◆ **SUPPLIED PASSAGE**

--

With the outliers removed, the degrees of freedom for the residual plots have decreased from 17 df to 15 df. The formula of the new regression line is Y =1.8324X + 7.3058. As stated previously the line of best fit has been improved. Furthermore, with the outliers removed the residual standard error has been improved from 9.72 deviations from the regression line to 3.87 deviations. The F statistic has shrunk dramatically from 3.11 x 10^9 to 8.01 x 10^12.

A separate spreadsheet was added named “Residual Added”, in which an additional sector named “Z” was created with a notional 75 Incidents and 140 Officers per Scene. A scatterplot graph was created named “Officers per Scene (with notional point)”. A trendline was added through the points with a similar positive slope. This notional point was not created at random, but in trying to predict if the new plot would touch the regression line or come close to it. The graphs with Summary output, and ANOVA prove that the notional plot is touching the line. The Coefficient of Determination has been improved from 0.959 to 0.96. The increase would suggest that the model becomes more accurate with more substantial data points being targeted near the line of best fit. Moreover, the true accuracy of the model can be improved with more data points. However, this analysis could be case of “bad data”, because the sample size is small, less than 20. Unfortunately, this dataset is a generalization from a sample, only giving a small three day window of one year of police operations and should not be considered reflective of the average number of Officers responding to an incident.

--

◆ **RAW DATA**
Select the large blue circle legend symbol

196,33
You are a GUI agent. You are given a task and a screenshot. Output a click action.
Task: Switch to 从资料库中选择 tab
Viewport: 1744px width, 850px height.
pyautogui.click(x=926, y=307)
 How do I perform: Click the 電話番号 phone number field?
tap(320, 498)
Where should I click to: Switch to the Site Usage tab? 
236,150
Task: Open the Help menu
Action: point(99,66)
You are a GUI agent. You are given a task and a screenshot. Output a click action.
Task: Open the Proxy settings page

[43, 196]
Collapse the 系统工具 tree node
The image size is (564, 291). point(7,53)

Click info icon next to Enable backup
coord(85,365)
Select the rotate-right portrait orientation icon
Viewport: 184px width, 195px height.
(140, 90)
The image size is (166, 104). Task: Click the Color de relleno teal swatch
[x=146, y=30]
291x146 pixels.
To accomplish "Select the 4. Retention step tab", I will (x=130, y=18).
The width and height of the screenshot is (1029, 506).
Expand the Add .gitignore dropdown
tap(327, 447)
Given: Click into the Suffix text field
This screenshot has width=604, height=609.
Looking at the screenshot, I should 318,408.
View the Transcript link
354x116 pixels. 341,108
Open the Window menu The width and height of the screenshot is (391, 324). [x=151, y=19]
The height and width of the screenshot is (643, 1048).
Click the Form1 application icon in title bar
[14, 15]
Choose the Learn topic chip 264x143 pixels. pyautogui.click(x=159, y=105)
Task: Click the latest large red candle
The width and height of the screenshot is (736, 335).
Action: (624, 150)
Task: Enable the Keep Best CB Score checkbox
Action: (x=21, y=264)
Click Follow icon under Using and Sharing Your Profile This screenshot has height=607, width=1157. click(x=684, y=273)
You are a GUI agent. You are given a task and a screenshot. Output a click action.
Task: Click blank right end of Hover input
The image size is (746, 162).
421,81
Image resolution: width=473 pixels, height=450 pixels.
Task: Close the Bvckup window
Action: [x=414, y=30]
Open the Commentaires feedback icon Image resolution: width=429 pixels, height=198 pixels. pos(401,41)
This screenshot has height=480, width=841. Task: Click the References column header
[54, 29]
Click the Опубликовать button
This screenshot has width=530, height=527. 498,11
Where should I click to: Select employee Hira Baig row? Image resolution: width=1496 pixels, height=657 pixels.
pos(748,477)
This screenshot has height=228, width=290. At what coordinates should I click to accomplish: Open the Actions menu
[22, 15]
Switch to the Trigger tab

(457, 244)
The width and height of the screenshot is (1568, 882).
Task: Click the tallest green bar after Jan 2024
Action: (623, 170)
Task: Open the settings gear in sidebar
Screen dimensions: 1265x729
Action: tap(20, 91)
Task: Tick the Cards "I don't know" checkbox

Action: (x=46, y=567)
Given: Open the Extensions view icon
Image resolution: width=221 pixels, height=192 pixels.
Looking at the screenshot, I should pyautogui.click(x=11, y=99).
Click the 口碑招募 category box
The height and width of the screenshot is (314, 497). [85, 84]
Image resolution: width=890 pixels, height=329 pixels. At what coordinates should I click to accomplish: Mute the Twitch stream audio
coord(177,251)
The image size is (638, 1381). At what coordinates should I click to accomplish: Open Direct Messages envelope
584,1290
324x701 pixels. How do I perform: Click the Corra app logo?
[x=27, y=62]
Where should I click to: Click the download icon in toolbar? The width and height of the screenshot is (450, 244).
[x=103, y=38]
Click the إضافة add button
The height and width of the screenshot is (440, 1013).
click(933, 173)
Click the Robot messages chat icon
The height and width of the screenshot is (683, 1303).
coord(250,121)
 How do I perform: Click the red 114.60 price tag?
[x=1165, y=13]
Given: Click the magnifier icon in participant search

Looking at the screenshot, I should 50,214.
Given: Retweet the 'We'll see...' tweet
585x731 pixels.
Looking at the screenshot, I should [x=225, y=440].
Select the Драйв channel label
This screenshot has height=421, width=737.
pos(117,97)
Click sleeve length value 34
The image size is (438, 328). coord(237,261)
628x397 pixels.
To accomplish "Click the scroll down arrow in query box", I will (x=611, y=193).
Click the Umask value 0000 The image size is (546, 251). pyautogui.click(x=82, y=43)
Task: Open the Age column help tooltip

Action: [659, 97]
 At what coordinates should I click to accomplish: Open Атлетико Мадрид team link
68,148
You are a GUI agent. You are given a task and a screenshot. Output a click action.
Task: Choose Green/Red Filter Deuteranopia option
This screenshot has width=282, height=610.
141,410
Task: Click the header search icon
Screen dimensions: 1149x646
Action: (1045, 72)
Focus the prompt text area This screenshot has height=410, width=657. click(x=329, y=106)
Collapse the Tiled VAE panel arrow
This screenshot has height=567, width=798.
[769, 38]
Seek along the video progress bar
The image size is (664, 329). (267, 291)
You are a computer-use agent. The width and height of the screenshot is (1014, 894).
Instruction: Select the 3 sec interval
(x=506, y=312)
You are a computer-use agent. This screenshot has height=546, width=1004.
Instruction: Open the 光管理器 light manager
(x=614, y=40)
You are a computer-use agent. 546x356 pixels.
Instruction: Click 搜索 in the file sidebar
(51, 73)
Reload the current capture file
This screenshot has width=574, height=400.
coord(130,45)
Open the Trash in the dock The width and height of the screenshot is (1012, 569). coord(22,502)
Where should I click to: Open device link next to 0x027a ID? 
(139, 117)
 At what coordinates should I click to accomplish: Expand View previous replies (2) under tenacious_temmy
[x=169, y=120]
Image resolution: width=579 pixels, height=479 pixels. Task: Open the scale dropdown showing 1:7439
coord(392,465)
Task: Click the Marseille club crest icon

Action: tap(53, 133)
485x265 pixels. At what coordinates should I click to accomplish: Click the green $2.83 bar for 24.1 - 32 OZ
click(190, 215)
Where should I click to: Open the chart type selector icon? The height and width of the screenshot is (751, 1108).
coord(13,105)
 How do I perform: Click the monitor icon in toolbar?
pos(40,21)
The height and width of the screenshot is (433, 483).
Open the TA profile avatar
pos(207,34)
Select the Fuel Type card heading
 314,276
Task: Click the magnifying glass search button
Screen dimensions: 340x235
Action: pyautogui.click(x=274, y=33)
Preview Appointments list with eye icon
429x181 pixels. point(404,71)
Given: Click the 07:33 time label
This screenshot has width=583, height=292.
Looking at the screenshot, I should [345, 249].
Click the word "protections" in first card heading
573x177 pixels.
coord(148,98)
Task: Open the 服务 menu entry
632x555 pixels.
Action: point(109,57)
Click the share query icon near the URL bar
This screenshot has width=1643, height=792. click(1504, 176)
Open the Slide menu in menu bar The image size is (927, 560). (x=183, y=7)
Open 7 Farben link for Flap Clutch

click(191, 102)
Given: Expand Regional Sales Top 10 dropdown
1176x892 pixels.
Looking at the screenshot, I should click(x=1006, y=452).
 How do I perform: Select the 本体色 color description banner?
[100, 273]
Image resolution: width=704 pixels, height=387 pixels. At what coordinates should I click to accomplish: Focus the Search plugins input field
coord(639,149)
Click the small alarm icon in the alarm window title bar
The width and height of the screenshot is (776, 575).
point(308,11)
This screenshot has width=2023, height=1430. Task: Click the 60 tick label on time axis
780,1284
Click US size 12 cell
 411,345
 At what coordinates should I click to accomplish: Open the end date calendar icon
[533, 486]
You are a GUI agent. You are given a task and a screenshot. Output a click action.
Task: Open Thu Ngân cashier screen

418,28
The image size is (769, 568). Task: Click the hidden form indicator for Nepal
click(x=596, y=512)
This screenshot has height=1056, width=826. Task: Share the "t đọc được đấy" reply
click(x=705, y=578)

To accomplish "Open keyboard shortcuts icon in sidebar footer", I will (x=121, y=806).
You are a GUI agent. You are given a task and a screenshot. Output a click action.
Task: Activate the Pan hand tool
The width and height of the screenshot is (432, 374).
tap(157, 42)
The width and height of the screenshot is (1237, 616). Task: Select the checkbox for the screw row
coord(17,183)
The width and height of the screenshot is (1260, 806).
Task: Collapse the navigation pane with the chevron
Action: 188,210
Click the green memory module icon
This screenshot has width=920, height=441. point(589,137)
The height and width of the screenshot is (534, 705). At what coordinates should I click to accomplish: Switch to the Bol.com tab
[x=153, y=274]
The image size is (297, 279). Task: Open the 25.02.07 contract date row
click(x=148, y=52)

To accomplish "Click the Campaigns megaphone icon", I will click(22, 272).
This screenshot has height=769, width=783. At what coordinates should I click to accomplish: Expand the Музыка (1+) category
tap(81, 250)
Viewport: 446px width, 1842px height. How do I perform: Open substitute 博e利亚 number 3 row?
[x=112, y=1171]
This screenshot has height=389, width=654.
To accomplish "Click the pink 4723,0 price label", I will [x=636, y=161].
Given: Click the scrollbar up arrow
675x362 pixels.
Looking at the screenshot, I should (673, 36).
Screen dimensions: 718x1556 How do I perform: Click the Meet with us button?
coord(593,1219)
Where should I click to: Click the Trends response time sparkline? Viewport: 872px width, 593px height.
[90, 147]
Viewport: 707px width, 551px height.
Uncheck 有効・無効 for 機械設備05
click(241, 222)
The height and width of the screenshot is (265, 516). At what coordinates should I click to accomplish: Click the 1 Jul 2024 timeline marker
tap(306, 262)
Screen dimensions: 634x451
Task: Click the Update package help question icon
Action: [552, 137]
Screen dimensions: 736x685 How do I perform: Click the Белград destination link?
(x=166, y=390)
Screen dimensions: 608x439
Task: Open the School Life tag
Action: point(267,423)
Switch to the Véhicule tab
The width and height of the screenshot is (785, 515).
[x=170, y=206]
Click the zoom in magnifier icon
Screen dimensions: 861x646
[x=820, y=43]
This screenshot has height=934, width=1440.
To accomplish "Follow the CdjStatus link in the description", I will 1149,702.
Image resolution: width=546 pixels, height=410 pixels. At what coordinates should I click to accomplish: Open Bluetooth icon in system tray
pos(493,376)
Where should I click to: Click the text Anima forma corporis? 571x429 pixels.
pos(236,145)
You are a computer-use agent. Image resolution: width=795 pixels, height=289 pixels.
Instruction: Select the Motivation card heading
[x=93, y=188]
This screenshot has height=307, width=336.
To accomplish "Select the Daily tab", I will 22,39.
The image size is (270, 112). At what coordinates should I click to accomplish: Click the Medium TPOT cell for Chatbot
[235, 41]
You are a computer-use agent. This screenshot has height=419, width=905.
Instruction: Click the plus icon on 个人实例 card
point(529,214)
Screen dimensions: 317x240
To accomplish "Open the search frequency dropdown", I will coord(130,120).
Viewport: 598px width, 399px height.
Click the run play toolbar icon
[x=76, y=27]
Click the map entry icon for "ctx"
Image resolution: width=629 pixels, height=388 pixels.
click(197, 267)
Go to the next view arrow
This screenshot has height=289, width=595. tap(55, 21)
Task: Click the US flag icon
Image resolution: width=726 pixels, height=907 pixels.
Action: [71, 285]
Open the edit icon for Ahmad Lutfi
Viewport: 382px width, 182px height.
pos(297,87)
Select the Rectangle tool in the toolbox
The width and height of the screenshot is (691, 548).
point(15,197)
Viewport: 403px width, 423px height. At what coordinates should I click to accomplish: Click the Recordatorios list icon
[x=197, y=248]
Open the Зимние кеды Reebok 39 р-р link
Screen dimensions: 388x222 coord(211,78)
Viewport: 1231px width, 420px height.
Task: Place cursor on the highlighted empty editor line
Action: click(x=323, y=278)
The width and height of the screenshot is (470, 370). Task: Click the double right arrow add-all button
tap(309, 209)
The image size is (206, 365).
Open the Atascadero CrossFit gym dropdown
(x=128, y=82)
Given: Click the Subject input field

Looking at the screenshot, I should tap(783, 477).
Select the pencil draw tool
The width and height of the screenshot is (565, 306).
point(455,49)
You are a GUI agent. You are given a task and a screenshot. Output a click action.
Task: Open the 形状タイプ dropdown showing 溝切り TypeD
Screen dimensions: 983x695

--

◆ **DIRECTIVES**
**1.** List every term that the regression passage places in quotation marks.
**2.** Retype the regression passage between "With the outliers removed, the" and "8.01 x 10^12.", inclusive.

◆ **THE SOLUTIONS**
**1.**
Residual Added
Z
Officers per Scene (with notional point)
bad data

**2.**
With the outliers removed, the degrees of freedom for the residual plots have decreased from 17 df to 15 df. The formula of the new regression line is Y =1.8324X + 7.3058. As stated previously the line of best fit has been improved. Furthermore, with the outliers removed the residual standard error has been improved from 9.72 deviations from the regression line to 3.87 deviations. The F statistic has shrunk dramatically from 3.11 x 10^9 to 8.01 x 10^12.